Lindsey S. (Empire Blue Cross Blue Shield)
Lindsey S. was admitted to the hospital with a diagnosis of Depression. Two weeks prior to admission, her inpatient benefits were verified payable at 70% of “usual, reasonable & customary” (URC) charges, subject to $200 deductible and a $2000 Out of Pocket (OOP) maximum, then payable at 100% thereafter, subject to a 60-day inpatient limit. The day before admission the hospital called Empire a second time, spoke to a different individual and re-verified benefits.

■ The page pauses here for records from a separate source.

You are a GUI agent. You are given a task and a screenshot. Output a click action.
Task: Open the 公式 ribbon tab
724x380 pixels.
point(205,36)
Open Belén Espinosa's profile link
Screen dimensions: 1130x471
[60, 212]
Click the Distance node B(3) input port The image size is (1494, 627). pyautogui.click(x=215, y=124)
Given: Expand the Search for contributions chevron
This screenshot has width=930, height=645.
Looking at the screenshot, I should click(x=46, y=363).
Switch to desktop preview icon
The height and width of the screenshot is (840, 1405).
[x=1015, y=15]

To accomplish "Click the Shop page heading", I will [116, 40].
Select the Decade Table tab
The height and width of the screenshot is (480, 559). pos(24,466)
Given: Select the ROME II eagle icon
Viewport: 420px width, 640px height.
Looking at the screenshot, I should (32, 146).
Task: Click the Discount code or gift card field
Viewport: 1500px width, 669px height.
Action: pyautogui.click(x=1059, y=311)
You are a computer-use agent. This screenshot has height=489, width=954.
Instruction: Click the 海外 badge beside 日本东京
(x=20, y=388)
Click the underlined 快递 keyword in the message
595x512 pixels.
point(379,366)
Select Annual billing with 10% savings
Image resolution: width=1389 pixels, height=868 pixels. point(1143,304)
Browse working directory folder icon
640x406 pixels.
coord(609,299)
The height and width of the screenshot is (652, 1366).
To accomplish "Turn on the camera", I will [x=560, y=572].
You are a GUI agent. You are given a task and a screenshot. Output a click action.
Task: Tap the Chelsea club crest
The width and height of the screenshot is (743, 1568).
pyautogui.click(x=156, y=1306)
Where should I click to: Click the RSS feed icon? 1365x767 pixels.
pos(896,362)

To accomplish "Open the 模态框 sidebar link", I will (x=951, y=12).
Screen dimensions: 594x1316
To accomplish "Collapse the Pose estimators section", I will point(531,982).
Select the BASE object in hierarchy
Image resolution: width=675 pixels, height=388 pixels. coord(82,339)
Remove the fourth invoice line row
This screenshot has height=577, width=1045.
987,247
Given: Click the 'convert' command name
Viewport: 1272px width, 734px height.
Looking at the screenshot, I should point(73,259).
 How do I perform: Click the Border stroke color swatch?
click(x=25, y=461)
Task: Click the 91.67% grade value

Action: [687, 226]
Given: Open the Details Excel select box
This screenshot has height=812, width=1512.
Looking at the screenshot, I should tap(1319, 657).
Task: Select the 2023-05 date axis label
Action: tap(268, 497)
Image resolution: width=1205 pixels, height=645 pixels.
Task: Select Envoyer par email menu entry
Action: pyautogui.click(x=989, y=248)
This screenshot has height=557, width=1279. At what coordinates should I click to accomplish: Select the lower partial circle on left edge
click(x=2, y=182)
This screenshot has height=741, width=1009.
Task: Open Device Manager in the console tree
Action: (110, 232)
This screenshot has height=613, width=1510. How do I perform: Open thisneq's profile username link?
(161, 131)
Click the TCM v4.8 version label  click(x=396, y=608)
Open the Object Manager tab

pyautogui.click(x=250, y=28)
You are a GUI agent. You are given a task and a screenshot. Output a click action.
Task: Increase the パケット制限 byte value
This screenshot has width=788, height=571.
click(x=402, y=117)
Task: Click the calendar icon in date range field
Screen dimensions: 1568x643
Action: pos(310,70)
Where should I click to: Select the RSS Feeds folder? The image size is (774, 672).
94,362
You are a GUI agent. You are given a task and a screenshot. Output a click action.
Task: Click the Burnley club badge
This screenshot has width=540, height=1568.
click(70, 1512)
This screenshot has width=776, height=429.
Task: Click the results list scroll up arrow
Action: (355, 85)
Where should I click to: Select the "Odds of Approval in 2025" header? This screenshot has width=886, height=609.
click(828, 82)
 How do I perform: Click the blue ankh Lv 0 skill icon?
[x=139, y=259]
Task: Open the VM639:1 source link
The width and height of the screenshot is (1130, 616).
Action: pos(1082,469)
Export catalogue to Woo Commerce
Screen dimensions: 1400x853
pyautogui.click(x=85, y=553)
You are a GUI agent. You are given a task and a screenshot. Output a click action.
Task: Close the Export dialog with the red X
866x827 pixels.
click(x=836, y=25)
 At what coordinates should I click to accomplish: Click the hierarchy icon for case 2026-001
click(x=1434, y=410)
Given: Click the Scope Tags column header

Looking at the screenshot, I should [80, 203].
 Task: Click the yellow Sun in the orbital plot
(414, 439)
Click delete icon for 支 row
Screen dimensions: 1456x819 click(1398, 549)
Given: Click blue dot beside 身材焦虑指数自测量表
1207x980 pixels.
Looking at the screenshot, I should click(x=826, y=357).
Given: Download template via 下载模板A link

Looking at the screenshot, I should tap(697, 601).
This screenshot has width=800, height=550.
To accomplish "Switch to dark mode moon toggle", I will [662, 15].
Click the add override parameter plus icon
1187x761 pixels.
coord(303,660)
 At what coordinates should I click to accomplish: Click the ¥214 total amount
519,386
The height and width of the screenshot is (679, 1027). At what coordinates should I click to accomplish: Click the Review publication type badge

Magellan Behavioral Health, Inc. (Magellan) performed “utilization review” services for Empire. During the course of Lindsey’s hospitalization, Magellan issued eight separate certification letters, meticulously case-managed and approving every single day of treatment. The total amount of the claim was approximately $60,000. But only $16,000 of the claim was paid. No reason was stated for this drastic underpayment. There was a record of several phone contacts between the hospital and Empire. One Empire representative stated that portions of the claim were considered “not medically necessary”. Another Empire representative indicated that opined that there appeared to be some kind of a “tax identification issue”, resulting from the fact that Empire BCBS “split the claim because of the (change in) year” and then “keyed in the claim incorrectly”. Yet another Empire representative indicated that the claim had been denied based on some grounds of “lack of timeliness”. But no one from Empire stated any of these things in writing. It was all conjecture.
At that point, no further action was taken on the claim, so I was retained. I directed an administrative appeal to Empire, which called attention to the Magellan certification letters, which precluded any post hoc determination of “medical necessity” by Empire. I specifically called attention to three cases in this jurisdiction, which addressed the issue. The first was The Meadows v. Employers Health Ins. 826 F. Supp. 1225 (DC- Ariz., 1993); upheld by Ninth Circuit in The Meadows v. Employers Health Ins. 47 F.3d 1006 (9th Cir.,, 1995) and Regents of the University of California v. First Pyramid Life Insurance Co. of America 1994 U.S. Dist. LEXIS 12288 (So. Dist Cal., 1994) . Those cases hold that where a plan representative makes misrepresentations to a third-party health care provider, that provider may proceed on state law theories of “negligent misrepresentation”, “estoppel” and/or “breach of contract”. Such claims are not pre-empted by ERISA. In such a case, the third party provider may pursue the plan, independently, and not just derivatively as an assignee of benefits.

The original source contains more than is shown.